Sunshine and the 21st Century

We May Need a Greater Awareness of Seemingly Insignificant Political Shifts

Matthew Hisrich is a policy analyst with the Buckeye Institute for Public Policy Solutions, a free-market research and educational organization in Columbus, Ohio.

As Richard Weaver remarked in Ideas Have Consequences, “The typical modern has the look of the hunted. He senses that we have lost our grip upon reality. This, in turn, produces disintegration, and disintegration leaves impossible that kind of reasonable prediction by which men, in eras of sanity, are able to order their lives.”

Arguably, much of the twentieth century, barring an initial boom of optimism, was marked by a critique of the “modern man.”

The loss of something central to humanity’s core was lamented by literary figures from T. S. Eliot to Ernest Hemingway, as well as by a host of political and social philosophers. These days, all eyes seem focused on visions of the future, either predictions of progress and peace or fears of powerful new technologies. In such an environment, introspection can be hard to come by. Enter Sunshine, a recent critically acclaimed film (now on video) by director István Szabó, which stars Ralph Fiennes. Here the great tyrannical tragedies of the twentieth century are displayed as sobering reminders for the generations to come.

Sunshine tells the story of three generations of the Sonnenscheins—a Jewish family living in Hungary—with Fiennes playing the central character in each segment. The family suffers as power changes hands from the Austro-Hungarian Empire to the Nazis and then to the communists. “I have seen the collapse of government after government, and they all think they can last a thousand years. Each new one always declares the last one criminal and corrupt, and always promises a future of justice and freedom,” laments one of the movie’s characters, revealing the slowly gained awareness of political realities.

The three generations make every effort to accommodate each passing regime, casting a blind eye to the corruption and abuses around them. The movie is in large part about this natural tendency—Fiennes is neither a hero nor a moral monster. This is the depiction of individuals who want to find a place for themselves within society and who wish to belong, to succeed, and to fulfill a self-developed idea of who they are. The ability of groups to maintain power is less the mysterious enigma often contended and rather a more frightening proposition—the subtle manipulation of desires over time.

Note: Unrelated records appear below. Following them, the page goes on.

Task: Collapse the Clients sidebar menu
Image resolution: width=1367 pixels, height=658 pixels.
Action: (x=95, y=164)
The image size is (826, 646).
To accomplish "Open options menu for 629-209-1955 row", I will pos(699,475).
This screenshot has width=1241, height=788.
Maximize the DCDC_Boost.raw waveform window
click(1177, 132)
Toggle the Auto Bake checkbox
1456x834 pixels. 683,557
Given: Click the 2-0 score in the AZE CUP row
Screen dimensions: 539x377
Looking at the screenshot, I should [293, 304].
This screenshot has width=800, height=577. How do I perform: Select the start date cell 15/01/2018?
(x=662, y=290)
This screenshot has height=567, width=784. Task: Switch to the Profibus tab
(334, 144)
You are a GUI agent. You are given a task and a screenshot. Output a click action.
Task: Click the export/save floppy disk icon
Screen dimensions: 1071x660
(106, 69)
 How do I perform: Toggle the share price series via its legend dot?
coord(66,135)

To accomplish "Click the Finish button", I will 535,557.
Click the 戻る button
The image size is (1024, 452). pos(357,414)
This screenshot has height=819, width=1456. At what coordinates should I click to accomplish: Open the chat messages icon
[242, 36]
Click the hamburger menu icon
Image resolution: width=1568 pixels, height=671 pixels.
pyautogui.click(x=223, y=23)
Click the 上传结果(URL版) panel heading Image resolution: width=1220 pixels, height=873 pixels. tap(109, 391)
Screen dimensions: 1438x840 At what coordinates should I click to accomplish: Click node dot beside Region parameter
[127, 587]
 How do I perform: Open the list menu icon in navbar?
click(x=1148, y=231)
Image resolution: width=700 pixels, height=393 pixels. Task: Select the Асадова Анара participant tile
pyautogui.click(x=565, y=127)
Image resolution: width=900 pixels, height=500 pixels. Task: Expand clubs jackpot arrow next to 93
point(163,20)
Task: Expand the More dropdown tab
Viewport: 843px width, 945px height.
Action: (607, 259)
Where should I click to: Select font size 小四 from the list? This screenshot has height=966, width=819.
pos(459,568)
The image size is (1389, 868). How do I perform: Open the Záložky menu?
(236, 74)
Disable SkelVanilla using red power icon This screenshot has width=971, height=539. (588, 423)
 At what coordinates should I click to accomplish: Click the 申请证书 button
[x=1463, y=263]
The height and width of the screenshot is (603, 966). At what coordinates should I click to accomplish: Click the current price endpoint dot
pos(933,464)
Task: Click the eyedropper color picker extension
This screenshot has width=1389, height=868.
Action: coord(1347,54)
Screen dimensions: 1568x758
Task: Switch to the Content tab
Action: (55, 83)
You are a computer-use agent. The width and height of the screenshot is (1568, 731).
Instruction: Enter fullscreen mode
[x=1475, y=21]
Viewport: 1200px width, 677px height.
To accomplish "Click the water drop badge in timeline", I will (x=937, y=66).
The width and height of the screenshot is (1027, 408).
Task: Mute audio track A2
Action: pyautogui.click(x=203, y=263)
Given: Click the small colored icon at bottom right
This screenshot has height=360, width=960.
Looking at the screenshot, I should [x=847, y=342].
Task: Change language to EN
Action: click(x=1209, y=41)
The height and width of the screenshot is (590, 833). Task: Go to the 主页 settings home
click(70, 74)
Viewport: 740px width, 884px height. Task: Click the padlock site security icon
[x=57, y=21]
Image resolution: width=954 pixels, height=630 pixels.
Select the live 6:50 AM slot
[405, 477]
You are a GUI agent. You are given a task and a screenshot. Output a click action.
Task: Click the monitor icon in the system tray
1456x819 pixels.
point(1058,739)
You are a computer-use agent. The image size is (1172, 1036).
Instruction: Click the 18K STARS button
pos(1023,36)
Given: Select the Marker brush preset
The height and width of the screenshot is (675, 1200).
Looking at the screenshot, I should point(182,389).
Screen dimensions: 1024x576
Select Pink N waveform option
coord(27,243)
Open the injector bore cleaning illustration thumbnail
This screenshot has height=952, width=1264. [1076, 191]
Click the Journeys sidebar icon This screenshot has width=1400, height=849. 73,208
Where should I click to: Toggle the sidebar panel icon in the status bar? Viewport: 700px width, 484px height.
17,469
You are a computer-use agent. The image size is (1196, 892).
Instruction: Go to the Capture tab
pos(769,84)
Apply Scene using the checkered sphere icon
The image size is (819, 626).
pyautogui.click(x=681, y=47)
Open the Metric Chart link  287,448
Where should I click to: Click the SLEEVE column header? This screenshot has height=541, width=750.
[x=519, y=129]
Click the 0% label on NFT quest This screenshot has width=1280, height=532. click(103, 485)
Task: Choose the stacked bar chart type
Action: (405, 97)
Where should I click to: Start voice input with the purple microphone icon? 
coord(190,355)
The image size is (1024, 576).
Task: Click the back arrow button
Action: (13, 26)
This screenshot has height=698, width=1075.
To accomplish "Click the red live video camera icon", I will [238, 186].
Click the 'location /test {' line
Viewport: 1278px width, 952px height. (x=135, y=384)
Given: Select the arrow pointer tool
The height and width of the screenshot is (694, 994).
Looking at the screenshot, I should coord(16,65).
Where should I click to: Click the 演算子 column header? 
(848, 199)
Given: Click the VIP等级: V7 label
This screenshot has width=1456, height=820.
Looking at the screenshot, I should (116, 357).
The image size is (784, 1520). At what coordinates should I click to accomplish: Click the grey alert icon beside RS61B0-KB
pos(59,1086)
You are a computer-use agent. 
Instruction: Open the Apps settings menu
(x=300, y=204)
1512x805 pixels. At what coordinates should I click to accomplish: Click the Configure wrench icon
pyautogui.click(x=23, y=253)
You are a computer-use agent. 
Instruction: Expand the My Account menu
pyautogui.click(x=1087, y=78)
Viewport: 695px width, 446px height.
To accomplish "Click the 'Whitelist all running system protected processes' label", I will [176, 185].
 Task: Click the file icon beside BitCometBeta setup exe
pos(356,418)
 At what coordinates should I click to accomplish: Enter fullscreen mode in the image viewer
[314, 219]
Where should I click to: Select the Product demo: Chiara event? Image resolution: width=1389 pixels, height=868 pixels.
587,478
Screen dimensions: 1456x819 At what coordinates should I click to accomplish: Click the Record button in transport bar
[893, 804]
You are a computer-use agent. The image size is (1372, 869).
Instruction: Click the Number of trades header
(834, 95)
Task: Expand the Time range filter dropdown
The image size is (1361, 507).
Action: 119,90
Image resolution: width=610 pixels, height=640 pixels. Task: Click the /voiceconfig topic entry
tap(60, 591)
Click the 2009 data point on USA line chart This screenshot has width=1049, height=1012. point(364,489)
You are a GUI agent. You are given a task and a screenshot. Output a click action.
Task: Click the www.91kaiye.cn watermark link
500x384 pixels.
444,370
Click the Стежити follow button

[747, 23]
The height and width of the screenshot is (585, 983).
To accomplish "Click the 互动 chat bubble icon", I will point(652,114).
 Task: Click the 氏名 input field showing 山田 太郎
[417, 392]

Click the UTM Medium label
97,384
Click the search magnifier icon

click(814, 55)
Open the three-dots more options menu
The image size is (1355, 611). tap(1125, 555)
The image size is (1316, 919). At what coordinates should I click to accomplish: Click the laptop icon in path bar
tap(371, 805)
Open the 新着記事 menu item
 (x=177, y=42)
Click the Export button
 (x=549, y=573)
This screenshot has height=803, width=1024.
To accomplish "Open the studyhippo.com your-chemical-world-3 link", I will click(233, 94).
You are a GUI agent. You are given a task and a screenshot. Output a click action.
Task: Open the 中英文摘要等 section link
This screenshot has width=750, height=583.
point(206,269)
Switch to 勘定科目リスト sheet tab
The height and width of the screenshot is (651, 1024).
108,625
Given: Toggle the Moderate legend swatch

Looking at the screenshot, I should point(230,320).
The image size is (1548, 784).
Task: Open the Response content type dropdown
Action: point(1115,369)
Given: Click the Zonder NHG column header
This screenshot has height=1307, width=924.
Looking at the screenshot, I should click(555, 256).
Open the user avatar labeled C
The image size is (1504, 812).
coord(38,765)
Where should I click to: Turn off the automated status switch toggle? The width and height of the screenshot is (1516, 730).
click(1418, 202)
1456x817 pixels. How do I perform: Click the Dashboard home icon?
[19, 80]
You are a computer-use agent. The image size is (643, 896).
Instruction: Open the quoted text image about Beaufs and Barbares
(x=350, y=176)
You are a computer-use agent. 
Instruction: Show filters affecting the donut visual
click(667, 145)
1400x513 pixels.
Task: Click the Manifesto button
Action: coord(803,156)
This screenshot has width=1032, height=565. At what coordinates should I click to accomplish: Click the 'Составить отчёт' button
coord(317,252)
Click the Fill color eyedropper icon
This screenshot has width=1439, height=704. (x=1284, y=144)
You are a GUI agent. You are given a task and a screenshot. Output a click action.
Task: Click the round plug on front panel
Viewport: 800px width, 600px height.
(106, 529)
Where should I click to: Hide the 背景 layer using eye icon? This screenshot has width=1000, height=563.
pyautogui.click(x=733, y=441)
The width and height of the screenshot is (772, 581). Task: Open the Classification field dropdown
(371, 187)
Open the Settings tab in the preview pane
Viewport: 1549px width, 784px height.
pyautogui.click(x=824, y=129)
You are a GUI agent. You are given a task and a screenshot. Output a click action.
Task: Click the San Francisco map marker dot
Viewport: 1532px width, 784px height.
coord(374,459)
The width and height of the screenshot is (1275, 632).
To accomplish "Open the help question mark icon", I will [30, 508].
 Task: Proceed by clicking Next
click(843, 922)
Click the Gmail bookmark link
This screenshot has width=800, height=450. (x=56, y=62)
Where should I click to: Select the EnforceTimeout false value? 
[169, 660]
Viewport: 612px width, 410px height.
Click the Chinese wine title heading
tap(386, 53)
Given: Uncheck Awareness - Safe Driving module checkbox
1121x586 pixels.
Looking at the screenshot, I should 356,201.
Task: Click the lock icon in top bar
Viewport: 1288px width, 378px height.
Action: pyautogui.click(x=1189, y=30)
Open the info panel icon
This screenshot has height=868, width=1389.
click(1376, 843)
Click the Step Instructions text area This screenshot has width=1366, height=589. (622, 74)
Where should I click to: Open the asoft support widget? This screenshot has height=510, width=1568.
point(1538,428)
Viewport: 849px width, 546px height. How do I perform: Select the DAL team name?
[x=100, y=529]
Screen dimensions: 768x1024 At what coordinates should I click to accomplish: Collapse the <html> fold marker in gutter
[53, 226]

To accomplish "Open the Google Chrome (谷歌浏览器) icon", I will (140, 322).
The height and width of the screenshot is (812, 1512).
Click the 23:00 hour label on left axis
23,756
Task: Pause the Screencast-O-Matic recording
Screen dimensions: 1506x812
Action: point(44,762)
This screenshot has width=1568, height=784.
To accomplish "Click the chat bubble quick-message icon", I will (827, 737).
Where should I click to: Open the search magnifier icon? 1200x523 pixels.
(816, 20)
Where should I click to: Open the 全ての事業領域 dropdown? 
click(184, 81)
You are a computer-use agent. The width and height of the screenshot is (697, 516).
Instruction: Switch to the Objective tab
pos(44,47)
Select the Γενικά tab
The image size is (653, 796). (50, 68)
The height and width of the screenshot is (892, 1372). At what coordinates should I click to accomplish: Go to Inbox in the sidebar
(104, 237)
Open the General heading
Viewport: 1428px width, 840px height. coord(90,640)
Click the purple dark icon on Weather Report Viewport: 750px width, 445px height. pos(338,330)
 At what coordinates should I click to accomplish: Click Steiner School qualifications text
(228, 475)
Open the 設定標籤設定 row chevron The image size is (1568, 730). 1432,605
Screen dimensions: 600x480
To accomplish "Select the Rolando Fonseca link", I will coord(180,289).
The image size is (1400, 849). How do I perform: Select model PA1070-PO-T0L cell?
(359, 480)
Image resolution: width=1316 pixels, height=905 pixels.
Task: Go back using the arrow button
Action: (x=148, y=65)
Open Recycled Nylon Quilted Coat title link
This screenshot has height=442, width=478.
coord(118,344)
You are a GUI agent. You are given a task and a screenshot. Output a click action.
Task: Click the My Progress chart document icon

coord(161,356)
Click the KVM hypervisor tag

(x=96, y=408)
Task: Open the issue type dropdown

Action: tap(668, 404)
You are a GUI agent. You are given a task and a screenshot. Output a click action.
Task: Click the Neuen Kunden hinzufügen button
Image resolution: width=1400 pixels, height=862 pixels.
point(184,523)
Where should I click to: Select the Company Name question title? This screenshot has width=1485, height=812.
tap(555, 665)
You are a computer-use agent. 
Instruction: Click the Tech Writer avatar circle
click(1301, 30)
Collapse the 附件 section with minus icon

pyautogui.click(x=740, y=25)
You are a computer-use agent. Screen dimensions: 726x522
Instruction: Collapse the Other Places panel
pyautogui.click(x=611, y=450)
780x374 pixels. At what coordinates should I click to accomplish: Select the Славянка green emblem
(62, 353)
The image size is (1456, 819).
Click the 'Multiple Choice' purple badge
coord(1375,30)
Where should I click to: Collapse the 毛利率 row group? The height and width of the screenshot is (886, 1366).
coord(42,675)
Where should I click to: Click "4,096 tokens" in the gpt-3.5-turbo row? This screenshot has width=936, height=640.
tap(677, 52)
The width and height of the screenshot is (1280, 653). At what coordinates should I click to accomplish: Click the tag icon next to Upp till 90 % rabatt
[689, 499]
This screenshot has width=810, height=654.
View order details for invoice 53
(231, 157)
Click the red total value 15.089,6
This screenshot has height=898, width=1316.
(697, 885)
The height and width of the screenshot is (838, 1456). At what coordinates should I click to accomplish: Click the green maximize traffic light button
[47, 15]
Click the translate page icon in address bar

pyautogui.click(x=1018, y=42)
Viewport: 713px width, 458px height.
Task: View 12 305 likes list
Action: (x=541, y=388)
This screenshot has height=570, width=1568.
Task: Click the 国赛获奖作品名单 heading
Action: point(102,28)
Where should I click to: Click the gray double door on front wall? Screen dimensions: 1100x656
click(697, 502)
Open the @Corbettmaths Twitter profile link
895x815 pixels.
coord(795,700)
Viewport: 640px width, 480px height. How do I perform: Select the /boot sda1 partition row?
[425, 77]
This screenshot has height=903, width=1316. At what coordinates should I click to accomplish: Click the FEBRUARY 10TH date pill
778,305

Political power found its ally among those in the twentieth century who, as Weaver suggested, had lost the foundation necessary to find meaning in other areas. Hayek states in The Road to Serfdom: “Probably it is true enough that the great majority are rarely capable of thinking independently, that on most questions they accept views which they find already-made, and that they will be equally content if born or coaxed into one set of beliefs or another.” Weaver’s image of the hunted finds a recurring place in Sunshine—the elites of each regime relieve the stress of their day jobs by hunting wild boars in an increasingly brutal manner. Hunting for animals, and later for scapegoats, provided the framework by which political leaders and their citizens led their lives. Unfortunately, as depicted in the film, the Jews suffered this role time and time again despite initial glimmers of hope from those newly in power.

The high note as the film closes is the arrival of democracy. Having represented humankind through a century of the state’s attempts to remold its citizens, the final Sonnenschein we encounter emerges with a wary optimism from the tyrannies of the past.

It is in reflecting on the lessons portrayed in Sunshine that we must ask ourselves whether we have truly advanced beyond those windblown modern men of old. If not, then perhaps an increasingly complacent allegiance to abstract democratic ideals may not prove sufficient to forestall a repetition of the last 100 years’ tragedies. A greater awareness of seemingly insignificant political shifts may be long overdue. “It may well be true that our generation talks and thinks too much of democracy,” Hayek reflects, “and too little of the values which it serves. Democratic control may prevent power from becoming arbitrary, but it does not do so by its mere existence.”